150 yıldır Türk Dünyasında ayakta olan bir gaye olduğunu, o gayenin ‘Dilde Fikirde ve İşte Birlik’’ olduğunu ifade eden ve ortak alfabe konusunun da yakın tarihte ele alındığını hatırlatan Dr. Kamalova, söz konusu gayenin Türk Dünyasındaki karşılığını sordu. Bu soru üzerine Mukash, ‘‘Arap ülkelerini yakından biliyorum, onların fasih dilleri ortaktır Kur’an dilidir; ama halklarının dilleri birbirinden farklı. Fas, Lübnan, Mısır, Ürdün sokaklarındaki insanlar farklı lehçelerle konuşurlar. Aynı milletten insanlar birbirilerini anlamıyor. Bu açıdan bakınca bizim dillerimiz çok yakın. Orta Asya’daki Kazak, Kırgız, Özbek birbirini anlıyor. Ne yazık ki şimdi çoğu Türk Devleti Kiril alfabesi kullanıyor. Aslında ortak bir alfabenin kullanılması istikbalde yaşanabilecek sorunların engellenmesi açısından önem arz ediyor. Bu konuda çalışma grubu oluşturuldu ve komisyon kuruldu. Onların çalışmaları yetkililere sunulacak’’ dedi.

‘‘Türk Devletler Teşkilatının Akademik Masası Olacak mı’’
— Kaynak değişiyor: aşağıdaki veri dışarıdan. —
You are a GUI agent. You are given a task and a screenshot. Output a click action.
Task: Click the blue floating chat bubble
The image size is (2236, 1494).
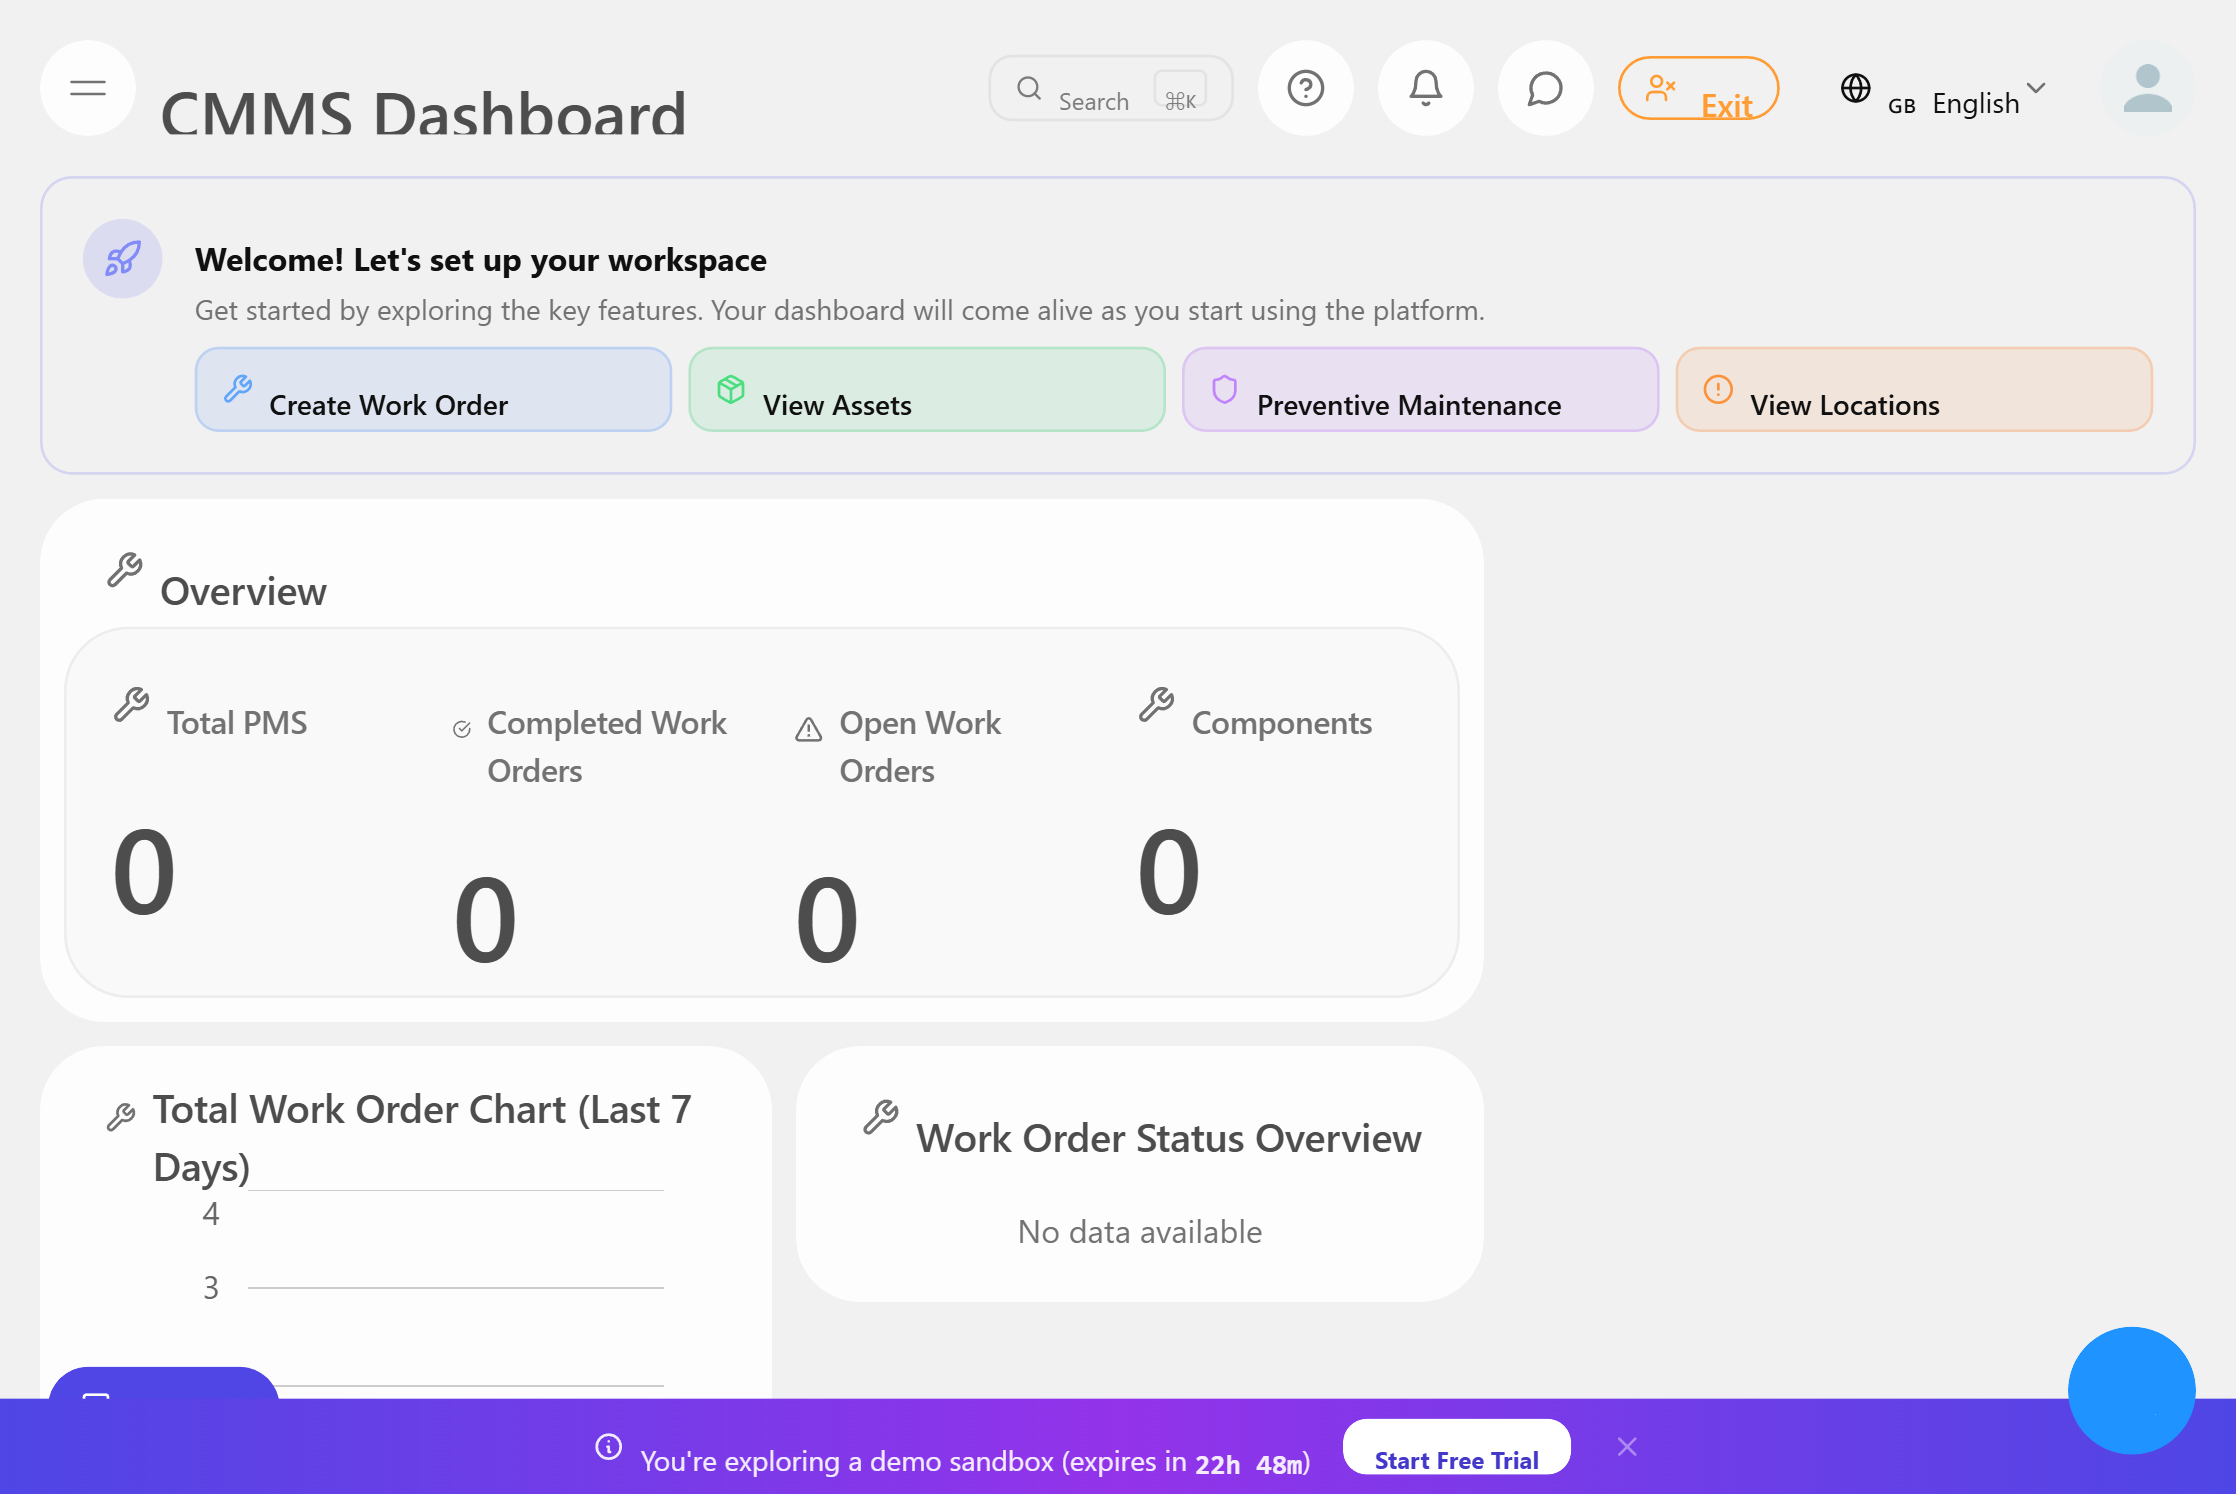coord(2131,1390)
Mukash, ‘‘Biz teşkilat olarak akademik içeriğe karışmadan, alimlerin bir araya gelip akademik çalışmalar yapabilmesi için gayret ediyoruz. Burada temel gayemiz koordine etmek ve kurumsallaştırmak. Tüm ülkelerden uzmanların katılması bilimsel olarak sorunları çözme çabası çok önemli. Bu açıdan akademik çalışmaların birbirilerine yardımcı olması adına yönlendirme yapıyoruz, kurumsallaşma çerçevesinde bunun çok önemli olduğunu düşünüyoruz’’ şeklinde konuştu.

Bayram Mesajları

Programda ağırlanmaktan memnun olduğunu ifade eden Mukash, ‘‘Önümüz Ramazan Bayramı, bu vesile ile bayramın tüm Türk dünyasına iyilik ve kıvanç getirmesini dilerim. Şimdiden bayramlarınızı tebrik ederim’’ dedi.

Dr. Kamalova ise ‘‘Bugün stratejik ve tarihsel bir süreçten geçmekte olan Türk dünyasını konuştuk. Türk dünyası tarihten bugüne insanlığa hizmet etmek için koşmuştur. Ümit ediyoruz ki bu yüzyıl Türklerin yüzyılı olacaktır ve Türkler yine tarih yazacaktır. Bu vesile ile hepinizin bayramını yürekten kutluyorum’’ sözleri ile yayını noktaladı.